DIRECTIONS FOR THIS TASK: Find every line below with the word "progress" in it, and copy each one.

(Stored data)
.....

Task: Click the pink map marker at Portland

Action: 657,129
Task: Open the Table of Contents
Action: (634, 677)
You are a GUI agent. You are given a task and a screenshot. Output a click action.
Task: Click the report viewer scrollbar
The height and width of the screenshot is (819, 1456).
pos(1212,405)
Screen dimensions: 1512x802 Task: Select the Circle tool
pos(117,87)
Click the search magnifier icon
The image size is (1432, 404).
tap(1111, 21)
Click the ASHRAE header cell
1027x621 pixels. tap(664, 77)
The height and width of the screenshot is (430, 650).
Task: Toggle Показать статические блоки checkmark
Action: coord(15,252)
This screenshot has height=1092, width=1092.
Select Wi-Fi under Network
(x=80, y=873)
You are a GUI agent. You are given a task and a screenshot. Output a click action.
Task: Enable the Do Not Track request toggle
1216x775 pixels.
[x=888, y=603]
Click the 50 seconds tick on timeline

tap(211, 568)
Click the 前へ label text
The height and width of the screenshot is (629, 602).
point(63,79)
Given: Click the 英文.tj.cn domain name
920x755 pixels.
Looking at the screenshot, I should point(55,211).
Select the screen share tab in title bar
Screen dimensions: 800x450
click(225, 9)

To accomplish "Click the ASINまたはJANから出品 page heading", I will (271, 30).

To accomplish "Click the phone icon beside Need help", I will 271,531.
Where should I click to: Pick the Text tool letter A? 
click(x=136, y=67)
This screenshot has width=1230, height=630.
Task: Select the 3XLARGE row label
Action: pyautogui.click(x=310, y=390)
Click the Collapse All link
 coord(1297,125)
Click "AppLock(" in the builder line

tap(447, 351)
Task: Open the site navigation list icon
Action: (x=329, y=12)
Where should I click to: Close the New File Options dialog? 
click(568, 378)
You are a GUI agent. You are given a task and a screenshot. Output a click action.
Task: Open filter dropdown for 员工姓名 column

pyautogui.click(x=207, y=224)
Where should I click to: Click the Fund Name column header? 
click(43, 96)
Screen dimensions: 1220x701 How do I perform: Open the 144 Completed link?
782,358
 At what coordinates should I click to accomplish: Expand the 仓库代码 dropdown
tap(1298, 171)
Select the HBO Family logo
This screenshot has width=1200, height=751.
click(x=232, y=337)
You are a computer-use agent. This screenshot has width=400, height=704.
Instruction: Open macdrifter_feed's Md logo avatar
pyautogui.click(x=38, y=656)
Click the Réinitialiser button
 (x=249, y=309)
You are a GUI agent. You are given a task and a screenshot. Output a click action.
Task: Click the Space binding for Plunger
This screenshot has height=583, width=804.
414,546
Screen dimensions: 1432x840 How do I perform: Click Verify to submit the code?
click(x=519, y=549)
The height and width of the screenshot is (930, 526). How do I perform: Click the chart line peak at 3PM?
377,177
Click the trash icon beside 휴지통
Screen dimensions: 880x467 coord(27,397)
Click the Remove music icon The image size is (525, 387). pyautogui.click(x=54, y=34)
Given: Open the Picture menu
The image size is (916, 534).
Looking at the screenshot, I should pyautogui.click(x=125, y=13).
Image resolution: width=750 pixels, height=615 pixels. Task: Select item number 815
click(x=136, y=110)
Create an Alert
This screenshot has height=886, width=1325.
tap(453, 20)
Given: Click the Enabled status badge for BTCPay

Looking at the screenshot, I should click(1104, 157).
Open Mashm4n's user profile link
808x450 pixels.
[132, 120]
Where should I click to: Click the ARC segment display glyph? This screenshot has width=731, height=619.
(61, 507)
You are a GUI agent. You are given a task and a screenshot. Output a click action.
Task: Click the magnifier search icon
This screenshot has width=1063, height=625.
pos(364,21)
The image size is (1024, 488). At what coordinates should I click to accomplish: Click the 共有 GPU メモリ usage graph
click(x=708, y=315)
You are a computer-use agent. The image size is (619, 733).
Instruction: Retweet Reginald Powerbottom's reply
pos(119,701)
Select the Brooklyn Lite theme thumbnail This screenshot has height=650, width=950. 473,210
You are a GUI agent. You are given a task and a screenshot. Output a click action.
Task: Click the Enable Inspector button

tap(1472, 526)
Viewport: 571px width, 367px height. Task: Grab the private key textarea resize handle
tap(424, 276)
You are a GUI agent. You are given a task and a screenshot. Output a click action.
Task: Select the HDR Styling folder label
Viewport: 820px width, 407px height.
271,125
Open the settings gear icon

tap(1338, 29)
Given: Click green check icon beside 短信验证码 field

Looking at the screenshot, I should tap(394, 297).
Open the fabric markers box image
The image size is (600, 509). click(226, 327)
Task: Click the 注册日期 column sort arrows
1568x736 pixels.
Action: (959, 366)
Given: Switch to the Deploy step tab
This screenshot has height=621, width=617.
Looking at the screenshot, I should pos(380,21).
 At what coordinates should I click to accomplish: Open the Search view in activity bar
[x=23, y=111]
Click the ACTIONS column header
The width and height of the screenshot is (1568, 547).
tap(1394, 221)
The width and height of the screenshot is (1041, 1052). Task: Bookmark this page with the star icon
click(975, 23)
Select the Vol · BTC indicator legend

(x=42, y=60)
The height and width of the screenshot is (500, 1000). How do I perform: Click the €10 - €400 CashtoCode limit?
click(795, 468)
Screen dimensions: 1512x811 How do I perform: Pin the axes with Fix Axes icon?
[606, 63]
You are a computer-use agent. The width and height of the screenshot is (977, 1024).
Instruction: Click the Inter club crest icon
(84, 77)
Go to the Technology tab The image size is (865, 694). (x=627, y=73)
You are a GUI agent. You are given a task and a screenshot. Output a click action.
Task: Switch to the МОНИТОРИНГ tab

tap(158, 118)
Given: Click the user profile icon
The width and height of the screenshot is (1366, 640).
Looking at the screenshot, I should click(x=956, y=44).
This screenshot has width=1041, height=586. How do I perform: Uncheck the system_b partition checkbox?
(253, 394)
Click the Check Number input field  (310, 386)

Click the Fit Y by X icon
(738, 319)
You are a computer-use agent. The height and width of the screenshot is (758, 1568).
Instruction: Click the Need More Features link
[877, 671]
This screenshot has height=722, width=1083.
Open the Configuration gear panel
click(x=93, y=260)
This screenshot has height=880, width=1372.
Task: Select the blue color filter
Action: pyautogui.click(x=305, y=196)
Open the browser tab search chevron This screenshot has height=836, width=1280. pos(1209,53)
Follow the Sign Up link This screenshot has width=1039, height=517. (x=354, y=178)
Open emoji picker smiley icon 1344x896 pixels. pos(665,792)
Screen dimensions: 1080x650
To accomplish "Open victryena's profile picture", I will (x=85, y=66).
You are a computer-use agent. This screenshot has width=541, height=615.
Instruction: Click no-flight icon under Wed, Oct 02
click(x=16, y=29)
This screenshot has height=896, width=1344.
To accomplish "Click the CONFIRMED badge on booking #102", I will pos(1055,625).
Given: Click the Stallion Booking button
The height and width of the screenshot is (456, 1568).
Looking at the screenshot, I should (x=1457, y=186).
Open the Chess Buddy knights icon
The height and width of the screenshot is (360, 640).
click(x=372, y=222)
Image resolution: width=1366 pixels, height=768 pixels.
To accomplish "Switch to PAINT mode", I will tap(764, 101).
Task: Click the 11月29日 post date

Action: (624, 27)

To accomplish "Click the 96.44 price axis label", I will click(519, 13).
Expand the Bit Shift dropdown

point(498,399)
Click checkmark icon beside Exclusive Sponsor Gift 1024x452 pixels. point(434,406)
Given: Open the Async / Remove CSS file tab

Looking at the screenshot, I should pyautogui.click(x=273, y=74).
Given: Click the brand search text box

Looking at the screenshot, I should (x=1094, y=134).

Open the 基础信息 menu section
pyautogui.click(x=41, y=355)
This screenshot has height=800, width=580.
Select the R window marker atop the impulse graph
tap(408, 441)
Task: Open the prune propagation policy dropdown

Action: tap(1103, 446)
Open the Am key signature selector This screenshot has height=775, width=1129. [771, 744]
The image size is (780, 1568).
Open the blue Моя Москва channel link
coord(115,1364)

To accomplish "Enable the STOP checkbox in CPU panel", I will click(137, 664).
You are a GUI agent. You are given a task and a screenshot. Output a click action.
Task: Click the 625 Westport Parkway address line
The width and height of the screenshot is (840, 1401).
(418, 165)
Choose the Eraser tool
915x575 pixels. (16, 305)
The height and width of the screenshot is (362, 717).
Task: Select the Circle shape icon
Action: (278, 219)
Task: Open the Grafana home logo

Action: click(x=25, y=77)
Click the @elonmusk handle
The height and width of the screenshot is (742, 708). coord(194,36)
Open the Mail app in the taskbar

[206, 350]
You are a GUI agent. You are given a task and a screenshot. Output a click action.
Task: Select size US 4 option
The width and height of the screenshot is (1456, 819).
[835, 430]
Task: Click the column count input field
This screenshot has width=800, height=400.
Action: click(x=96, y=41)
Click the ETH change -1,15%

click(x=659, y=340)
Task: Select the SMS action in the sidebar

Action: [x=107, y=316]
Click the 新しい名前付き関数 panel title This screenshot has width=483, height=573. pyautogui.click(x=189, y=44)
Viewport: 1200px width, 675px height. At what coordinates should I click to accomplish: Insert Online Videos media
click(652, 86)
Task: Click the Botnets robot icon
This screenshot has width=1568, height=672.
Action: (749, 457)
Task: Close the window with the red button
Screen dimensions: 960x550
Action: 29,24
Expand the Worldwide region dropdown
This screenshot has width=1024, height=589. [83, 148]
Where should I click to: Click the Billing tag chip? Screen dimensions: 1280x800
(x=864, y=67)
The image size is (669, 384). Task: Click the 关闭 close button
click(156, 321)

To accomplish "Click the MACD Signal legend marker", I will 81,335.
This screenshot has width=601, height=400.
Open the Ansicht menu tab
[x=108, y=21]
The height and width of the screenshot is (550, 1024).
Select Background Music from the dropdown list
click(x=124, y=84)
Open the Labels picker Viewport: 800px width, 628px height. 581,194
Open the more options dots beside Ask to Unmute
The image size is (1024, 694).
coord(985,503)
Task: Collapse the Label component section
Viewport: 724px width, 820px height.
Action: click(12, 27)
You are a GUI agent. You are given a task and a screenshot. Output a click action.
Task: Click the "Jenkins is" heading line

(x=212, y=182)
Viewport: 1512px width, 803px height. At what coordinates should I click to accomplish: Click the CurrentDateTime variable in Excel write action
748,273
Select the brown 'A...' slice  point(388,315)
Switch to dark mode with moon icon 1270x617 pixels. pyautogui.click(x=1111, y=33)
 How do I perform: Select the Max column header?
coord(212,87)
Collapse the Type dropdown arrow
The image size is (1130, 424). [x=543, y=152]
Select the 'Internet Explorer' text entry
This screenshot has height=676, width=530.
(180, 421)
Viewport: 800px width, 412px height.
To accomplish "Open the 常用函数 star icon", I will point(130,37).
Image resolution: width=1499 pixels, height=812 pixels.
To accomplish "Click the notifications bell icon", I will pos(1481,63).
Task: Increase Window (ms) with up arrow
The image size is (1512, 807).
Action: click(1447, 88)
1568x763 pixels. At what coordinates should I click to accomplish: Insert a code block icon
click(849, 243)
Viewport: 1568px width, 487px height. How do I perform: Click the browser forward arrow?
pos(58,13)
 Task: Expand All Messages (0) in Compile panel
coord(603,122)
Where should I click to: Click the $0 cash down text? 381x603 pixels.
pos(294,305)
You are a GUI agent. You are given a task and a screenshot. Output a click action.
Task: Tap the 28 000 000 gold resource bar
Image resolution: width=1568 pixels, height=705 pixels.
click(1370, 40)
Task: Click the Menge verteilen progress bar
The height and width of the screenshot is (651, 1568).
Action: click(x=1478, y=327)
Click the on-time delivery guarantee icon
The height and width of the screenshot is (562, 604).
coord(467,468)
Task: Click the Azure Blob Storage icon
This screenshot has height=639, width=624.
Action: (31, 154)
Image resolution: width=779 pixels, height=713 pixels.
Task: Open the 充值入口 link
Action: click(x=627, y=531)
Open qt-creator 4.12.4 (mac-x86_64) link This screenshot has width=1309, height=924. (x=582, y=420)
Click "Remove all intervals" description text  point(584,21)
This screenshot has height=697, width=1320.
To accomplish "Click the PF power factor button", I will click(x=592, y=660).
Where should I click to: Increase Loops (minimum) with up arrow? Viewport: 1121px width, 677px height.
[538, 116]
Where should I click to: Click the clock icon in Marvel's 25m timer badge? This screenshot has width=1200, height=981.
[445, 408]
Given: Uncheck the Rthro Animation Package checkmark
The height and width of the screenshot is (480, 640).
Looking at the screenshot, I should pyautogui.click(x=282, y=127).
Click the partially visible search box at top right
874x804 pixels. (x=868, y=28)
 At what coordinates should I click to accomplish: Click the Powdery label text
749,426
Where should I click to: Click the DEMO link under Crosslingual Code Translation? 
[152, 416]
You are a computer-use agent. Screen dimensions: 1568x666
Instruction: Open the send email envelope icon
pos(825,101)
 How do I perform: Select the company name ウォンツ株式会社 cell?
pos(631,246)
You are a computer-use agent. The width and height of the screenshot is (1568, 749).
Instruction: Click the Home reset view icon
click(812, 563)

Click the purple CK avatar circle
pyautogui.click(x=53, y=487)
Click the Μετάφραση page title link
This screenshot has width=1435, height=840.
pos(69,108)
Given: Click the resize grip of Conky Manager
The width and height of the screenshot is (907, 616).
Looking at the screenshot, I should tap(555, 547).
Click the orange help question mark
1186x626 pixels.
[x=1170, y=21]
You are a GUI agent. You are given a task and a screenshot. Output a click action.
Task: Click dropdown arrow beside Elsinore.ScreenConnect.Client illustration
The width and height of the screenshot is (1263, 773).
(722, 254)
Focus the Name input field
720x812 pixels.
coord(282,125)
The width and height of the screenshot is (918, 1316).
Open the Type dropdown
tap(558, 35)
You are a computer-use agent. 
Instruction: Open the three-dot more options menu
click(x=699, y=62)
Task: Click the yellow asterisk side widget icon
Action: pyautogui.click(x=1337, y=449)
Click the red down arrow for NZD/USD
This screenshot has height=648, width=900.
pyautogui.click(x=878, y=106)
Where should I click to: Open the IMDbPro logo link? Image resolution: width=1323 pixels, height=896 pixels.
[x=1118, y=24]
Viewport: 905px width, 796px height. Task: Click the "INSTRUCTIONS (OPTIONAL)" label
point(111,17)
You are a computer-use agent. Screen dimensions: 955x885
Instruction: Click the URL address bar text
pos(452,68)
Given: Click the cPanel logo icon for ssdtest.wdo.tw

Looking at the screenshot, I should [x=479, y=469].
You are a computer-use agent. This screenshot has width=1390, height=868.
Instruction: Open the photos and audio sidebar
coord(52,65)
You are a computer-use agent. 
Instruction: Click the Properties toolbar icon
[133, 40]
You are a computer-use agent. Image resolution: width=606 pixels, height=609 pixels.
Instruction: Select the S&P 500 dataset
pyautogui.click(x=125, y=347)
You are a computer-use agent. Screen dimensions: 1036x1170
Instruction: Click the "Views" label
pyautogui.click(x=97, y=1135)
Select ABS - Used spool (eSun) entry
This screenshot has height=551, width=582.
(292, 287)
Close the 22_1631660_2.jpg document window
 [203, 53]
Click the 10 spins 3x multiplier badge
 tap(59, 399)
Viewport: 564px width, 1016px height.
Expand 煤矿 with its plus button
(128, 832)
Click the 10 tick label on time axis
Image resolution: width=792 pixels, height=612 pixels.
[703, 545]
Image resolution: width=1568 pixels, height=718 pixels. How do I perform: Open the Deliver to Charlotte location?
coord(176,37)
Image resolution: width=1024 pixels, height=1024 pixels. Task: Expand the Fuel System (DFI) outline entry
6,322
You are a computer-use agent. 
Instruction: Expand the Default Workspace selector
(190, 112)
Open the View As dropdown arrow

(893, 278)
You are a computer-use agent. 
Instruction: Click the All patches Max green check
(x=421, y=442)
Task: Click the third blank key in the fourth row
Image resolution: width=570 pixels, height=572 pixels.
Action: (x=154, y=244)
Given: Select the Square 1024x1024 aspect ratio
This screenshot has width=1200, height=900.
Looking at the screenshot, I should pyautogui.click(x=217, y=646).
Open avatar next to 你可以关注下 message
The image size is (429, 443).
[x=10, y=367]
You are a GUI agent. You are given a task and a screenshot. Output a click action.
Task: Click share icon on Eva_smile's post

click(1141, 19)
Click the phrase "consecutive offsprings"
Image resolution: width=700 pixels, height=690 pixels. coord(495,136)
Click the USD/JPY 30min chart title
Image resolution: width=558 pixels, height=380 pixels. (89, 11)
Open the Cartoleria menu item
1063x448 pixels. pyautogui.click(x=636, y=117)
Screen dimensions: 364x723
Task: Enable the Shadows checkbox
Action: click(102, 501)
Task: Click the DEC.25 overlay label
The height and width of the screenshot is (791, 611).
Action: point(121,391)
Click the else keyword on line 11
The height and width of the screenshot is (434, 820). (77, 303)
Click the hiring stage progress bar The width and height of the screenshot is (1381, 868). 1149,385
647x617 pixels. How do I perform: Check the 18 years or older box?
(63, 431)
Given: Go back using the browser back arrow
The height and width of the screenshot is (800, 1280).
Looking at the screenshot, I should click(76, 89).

.....

PROBLEM SOLUTION:
Task: Click the Menge verteilen progress bar
Click the hiring stage progress bar The width and height of the screenshot is (1381, 868). 1149,385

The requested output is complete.